**Work instructions:** Beneath this task are records; print exactly the stretch of them from the line with "Instruction: Click the refresh" through the line with "Screen dimensions: 970x606", both ends included.

**Information shown:**

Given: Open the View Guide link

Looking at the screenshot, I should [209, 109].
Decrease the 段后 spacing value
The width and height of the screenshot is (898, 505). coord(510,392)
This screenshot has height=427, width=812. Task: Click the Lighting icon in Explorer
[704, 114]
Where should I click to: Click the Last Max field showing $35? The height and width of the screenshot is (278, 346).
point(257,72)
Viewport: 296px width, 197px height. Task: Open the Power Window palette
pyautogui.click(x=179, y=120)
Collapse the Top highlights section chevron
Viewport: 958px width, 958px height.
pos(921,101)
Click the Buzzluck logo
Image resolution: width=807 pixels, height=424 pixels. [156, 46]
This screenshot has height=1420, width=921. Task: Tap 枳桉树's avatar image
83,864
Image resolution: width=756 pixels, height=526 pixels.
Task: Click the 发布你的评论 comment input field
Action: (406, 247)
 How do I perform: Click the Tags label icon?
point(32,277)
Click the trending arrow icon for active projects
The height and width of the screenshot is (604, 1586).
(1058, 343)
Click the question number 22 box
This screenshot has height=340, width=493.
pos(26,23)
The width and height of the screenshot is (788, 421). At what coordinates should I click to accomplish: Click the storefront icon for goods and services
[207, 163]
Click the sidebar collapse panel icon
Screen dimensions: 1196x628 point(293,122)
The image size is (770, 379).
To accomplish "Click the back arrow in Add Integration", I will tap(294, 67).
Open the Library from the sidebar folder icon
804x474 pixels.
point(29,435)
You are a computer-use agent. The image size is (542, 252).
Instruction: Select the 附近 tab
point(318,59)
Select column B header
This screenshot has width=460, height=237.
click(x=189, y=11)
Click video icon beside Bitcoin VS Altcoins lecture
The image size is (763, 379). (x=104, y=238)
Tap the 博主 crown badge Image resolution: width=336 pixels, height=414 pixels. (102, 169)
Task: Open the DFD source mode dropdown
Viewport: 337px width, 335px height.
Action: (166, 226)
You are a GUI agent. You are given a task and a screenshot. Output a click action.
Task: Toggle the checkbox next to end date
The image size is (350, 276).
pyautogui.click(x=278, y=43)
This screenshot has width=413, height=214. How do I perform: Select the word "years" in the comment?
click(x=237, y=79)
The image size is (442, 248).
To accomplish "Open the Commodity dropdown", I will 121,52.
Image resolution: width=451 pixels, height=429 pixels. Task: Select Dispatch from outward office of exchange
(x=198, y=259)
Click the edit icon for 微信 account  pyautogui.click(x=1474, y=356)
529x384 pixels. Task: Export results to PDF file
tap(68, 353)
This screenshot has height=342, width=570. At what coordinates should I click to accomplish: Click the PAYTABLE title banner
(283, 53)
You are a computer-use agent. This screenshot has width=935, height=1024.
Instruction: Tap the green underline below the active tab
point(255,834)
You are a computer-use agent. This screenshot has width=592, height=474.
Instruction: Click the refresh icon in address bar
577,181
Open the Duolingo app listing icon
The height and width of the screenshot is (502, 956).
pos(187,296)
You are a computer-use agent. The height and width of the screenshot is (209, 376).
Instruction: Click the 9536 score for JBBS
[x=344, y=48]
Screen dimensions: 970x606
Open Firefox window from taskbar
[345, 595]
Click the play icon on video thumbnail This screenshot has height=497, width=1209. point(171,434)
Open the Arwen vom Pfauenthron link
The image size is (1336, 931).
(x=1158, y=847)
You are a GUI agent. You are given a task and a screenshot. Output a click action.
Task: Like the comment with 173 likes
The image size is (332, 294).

**Exercise response:**
Instruction: Click the refresh icon in address bar
577,181
Open the Duolingo app listing icon
The height and width of the screenshot is (502, 956).
pos(187,296)
You are a computer-use agent. The height and width of the screenshot is (209, 376).
Instruction: Click the 9536 score for JBBS
[x=344, y=48]
Screen dimensions: 970x606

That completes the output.